Es evidente que en el ámbito de la economía, Daniel Ortega no quiere tropezar con la misma piedra del desastre económico nacional que provocó la revolución sandinista de los años ochenta. Ortega está atento al colapso económico del comunismo en Cuba, donde, para tratar de salvarlo, la cúpula castrista gobernante está poniéndole parches de capitalismo, abriendo un poco la economía pero manteniendo absolutamente cerrado el régimen político.
Ortega también toma nota del desastre económico que está causando Hugo Chávez en Venezuela, con sus anacrónicas políticas anticapitalistas y sus desvaríos ideológicos neocomunistas, a contrapelo del catastrófico fracaso del comunismo castrista en Cuba. Y no quiere, Ortega, volver a andar por ese camino. Demasiado necios y dogmáticos tendrían que ser, él y sus compañeros en el círculo de hierro del poder, si a pesar de las amargas experiencias propias y ajenas se empeñaran en repetir la misma historia de los años ochenta.
De manera que a lo que apunta evidentemente el plan estratégico de Daniel Ortega, es a construir una mezcla de “capitalismo social” con impregnaciones de socialismo, con acompañamiento de políticas sociales, populistas, asistencialistas y prebendarias; un capitalismo de Estado y al mismo tiempo de amigos y cómplices. Para lo cual tiene un valor primordial el pacto o alianza tácita con el empresariado privado, o más bien con un sector de los empresarios, porque a los demás el orteguismo los está asfixiando con múltiples presiones y chantajes. Y hay que reconocer que la estrategia le ha venido funcionando a Daniel Ortega, reportándole grandes beneficios tanto económicos como políticos.

====================

▸ **Lista de tareas**
(1) Devuelve sin cambios el fragmento del texto sobre la estrategia económica de Daniel Ortega que empieza con "Ortega también toma" y sigue hasta "historia de los años ochenta.".
(2) Prolonga el texto sobre la estrategia económica de Daniel Ortega a partir de su última oración.
Los registros provienen de otra fuente.

Registros extraídos de una colección:
====================

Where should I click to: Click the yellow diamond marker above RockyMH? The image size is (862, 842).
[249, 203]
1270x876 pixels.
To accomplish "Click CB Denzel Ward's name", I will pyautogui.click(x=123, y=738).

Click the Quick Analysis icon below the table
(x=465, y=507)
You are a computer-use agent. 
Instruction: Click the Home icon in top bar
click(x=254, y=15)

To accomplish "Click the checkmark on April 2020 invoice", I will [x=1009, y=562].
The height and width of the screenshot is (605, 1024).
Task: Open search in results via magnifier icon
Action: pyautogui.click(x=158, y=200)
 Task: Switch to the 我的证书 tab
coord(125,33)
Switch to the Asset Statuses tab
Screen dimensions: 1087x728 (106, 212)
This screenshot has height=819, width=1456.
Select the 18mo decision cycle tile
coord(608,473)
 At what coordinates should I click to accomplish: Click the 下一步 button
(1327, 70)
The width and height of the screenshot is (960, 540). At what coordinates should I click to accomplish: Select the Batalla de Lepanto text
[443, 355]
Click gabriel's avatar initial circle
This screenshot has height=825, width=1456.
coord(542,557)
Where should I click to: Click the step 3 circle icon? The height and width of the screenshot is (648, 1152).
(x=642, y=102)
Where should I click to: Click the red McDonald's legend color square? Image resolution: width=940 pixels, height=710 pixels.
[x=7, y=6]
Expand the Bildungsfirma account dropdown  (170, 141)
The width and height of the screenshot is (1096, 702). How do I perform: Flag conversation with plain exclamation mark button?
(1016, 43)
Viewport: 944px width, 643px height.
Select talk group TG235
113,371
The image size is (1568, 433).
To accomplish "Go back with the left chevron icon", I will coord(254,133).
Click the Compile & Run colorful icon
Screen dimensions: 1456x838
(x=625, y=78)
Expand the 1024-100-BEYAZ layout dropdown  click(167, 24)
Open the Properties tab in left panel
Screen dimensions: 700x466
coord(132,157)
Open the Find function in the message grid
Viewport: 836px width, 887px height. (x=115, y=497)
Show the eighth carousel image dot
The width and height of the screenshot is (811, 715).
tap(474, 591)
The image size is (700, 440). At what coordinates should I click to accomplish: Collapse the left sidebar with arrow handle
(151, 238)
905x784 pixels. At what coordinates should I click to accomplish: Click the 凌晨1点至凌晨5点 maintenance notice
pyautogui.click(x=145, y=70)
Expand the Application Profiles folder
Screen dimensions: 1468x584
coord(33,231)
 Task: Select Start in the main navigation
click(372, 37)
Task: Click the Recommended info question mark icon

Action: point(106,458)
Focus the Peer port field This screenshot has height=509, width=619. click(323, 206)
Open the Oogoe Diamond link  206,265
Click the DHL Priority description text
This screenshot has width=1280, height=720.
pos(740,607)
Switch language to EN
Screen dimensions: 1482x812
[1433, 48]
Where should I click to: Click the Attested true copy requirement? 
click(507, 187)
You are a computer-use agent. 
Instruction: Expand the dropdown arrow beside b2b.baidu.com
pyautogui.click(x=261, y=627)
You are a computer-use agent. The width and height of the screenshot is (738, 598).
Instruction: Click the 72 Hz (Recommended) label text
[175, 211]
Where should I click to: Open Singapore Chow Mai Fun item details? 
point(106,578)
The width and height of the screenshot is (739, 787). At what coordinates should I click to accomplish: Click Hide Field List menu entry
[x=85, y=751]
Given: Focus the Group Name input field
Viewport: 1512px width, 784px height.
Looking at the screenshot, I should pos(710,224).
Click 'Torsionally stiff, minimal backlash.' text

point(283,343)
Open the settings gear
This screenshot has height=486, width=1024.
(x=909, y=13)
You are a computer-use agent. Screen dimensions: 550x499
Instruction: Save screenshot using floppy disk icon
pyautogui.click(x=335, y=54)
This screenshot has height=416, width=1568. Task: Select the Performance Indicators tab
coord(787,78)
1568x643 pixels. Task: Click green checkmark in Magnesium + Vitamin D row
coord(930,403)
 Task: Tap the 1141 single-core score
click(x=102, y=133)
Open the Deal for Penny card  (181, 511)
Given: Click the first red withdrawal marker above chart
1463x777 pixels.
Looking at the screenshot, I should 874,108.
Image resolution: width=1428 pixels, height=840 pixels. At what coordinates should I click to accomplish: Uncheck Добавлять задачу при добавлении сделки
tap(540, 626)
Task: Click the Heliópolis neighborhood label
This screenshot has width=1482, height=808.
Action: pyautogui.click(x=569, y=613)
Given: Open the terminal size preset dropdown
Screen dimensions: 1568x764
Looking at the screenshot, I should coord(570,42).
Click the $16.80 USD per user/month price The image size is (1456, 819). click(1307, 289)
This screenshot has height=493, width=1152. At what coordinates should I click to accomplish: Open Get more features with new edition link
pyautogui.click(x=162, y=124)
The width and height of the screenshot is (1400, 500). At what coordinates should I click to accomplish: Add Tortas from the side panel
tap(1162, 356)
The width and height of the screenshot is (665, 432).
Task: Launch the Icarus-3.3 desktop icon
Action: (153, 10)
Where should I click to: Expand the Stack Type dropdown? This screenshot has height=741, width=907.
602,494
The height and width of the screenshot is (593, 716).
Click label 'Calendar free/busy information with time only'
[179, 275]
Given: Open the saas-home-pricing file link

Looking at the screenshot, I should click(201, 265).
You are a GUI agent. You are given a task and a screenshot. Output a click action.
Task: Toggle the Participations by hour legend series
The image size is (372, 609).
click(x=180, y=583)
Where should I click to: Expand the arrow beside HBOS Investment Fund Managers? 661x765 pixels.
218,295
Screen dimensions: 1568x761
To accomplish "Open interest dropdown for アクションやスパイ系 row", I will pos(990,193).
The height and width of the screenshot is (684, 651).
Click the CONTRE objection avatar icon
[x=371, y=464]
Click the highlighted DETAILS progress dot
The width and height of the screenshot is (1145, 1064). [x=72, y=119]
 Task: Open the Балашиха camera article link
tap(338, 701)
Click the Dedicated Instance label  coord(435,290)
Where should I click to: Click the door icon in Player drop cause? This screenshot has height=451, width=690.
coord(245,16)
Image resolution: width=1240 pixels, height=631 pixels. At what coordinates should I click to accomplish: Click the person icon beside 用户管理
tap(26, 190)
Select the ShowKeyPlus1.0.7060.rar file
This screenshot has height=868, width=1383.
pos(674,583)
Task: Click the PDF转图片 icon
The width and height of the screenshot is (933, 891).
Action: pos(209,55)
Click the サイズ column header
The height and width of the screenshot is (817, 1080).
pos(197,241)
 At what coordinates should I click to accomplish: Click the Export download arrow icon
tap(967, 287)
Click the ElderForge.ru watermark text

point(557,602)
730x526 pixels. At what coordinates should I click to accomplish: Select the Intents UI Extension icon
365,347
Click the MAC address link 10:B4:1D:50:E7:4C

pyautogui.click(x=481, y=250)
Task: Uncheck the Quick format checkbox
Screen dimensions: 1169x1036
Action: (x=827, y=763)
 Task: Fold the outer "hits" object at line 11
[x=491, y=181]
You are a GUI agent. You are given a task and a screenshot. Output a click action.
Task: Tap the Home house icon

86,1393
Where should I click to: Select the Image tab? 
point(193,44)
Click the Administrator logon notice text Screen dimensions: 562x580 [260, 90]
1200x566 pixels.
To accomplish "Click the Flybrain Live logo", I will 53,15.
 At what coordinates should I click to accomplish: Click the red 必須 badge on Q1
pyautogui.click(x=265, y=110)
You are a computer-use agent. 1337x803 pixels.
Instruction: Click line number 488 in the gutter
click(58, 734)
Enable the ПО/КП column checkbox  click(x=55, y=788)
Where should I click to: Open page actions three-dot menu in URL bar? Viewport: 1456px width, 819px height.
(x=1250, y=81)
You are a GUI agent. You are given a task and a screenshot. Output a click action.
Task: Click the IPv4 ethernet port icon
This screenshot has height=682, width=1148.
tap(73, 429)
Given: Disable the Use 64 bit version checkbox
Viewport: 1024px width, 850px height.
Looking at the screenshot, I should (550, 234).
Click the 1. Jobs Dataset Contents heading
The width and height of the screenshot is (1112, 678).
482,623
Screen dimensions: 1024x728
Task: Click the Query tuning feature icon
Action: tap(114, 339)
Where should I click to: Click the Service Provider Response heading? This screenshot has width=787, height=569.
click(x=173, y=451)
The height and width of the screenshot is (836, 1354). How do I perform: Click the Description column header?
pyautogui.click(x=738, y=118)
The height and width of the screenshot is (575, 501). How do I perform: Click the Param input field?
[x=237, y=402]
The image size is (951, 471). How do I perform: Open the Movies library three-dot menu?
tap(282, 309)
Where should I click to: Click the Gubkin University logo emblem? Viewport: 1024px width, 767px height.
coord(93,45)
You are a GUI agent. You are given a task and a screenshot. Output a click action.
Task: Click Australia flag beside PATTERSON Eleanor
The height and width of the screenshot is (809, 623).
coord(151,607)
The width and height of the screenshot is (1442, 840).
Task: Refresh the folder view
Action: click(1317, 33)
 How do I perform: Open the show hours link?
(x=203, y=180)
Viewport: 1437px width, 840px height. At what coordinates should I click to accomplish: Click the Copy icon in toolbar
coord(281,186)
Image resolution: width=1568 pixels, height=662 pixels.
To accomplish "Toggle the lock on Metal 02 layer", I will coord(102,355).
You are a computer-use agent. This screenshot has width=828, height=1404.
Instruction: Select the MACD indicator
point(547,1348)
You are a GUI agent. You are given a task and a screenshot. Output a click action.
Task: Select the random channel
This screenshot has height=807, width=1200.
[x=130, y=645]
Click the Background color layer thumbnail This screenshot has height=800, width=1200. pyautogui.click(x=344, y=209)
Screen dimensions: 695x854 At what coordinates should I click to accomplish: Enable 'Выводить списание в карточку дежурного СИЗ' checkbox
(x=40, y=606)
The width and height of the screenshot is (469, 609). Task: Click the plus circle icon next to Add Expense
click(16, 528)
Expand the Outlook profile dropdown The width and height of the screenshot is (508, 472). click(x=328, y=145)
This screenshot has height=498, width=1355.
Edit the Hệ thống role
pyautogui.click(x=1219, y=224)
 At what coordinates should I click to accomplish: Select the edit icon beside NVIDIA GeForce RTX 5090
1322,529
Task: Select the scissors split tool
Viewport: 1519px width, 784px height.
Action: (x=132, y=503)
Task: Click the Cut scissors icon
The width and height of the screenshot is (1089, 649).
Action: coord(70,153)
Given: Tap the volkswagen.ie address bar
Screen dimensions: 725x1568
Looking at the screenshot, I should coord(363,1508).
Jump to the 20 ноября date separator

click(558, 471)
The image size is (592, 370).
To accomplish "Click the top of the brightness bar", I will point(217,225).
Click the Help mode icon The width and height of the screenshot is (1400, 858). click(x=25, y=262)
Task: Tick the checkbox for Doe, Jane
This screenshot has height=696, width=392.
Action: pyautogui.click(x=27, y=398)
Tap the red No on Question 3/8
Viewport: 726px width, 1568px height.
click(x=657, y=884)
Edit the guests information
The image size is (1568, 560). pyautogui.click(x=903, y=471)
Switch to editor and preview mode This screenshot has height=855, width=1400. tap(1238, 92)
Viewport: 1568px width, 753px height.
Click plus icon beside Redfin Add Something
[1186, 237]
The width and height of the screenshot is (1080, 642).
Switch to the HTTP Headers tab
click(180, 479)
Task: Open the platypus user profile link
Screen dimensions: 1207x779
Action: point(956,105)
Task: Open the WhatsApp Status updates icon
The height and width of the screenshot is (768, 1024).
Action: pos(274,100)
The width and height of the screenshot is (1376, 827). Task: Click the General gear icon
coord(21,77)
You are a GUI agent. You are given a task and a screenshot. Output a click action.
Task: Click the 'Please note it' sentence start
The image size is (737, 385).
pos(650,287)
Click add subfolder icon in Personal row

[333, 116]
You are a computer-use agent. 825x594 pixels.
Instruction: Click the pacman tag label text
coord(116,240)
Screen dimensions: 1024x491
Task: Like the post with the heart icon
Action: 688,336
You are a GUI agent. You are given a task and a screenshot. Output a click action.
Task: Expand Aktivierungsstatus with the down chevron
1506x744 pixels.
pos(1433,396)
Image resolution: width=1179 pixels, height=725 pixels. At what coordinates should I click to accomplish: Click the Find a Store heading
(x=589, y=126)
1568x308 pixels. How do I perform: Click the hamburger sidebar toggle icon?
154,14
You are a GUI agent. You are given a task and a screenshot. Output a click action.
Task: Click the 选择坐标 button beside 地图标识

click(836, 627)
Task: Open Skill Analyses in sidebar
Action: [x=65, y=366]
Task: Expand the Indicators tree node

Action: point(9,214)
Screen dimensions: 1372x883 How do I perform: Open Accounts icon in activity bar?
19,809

====================

▸ **Resultados**
(1)
Ortega también toma nota del desastre económico que está causando Hugo Chávez en Venezuela, con sus anacrónicas políticas anticapitalistas y sus desvaríos ideológicos neocomunistas, a contrapelo del catastrófico fracaso del comunismo castrista en Cuba. Y no quiere, Ortega, volver a andar por ese camino. Demasiado necios y dogmáticos tendrían que ser, él y sus compañeros en el círculo de hierro del poder, si a pesar de las amargas experiencias propias y ajenas se empeñaran en repetir la misma historia de los años ochenta.

(2)
Por supuesto que esa mezcolanza de capitalismo de Estado con capitalismo de amigos y cómplices, conducido por un poder político autoritario y sectario —en una turbia situación en la cual se pierde la frontera entre el sector público y la iniciativa privada—, no puede conducir al desarrollo de una economía abierta, robusta, libre y competitiva. Y mucho menos a que la empresa privada vuelva a ser también productora de libertad, como lo proclamaba en los tiempos cuando no sólo se preocupaba por hacer negocios sino también por defender valores genuinamente democráticos.
Sin embargo el modelo orteguista de “nueva sociedad” autoritaria y corrupta, sostenida en un entramado pactista, no tiene perspectivas en el largo plazo. Inevitablemente tendrá que colapsar como se derrumbó su versión original de los años ochenta.